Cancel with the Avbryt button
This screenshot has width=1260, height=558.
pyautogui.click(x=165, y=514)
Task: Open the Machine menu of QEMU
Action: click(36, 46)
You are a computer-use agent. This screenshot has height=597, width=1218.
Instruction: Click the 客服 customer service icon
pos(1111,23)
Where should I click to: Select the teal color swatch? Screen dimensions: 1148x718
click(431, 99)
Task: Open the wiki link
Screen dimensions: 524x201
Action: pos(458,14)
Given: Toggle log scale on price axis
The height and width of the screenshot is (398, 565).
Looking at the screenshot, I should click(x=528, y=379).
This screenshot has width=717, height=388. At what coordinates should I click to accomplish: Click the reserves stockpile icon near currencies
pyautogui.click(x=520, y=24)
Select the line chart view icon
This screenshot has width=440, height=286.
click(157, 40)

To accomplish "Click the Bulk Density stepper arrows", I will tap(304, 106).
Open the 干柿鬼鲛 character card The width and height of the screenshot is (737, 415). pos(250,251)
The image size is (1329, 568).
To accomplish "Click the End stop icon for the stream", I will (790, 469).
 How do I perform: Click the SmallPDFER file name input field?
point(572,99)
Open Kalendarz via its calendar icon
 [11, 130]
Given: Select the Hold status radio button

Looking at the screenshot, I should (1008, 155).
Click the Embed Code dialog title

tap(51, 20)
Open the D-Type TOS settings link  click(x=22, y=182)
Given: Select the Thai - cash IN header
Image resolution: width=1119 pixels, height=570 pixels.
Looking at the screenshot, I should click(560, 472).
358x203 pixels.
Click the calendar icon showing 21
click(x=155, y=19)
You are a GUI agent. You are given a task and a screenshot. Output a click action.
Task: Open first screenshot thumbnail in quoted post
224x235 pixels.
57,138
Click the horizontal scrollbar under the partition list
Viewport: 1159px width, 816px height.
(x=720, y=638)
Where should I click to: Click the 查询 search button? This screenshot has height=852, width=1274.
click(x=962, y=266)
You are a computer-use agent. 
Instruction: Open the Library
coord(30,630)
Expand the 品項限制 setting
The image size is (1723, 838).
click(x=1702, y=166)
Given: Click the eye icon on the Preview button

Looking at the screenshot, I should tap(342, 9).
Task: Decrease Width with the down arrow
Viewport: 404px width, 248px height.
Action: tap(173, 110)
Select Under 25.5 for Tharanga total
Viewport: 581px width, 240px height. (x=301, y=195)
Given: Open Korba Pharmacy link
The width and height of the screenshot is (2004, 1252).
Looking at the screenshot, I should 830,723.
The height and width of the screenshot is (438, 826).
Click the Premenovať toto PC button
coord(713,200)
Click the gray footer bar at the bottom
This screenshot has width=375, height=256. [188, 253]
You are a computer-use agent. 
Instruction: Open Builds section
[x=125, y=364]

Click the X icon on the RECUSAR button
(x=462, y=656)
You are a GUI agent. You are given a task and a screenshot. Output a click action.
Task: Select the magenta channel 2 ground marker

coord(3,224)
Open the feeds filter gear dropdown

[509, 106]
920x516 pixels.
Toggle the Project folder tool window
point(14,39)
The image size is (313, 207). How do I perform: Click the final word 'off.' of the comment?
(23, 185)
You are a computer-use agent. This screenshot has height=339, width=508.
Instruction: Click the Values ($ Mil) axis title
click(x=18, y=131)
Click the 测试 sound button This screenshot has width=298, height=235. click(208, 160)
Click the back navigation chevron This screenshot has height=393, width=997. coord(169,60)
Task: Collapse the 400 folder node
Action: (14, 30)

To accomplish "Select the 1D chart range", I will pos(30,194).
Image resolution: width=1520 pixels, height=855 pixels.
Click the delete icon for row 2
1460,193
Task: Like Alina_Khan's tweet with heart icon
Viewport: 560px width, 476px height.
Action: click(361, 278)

○ ○ ○ ○ ○

**Required action**
Find the word "will" in the records and pull out each line that has it.

**Answer box**
To accomplish "Click the Bulk Density stepper arrows", I will tap(304, 106).
To accomplish "Click the End stop icon for the stream", I will (790, 469).
To accomplish "Select the 1D chart range", I will pos(30,194).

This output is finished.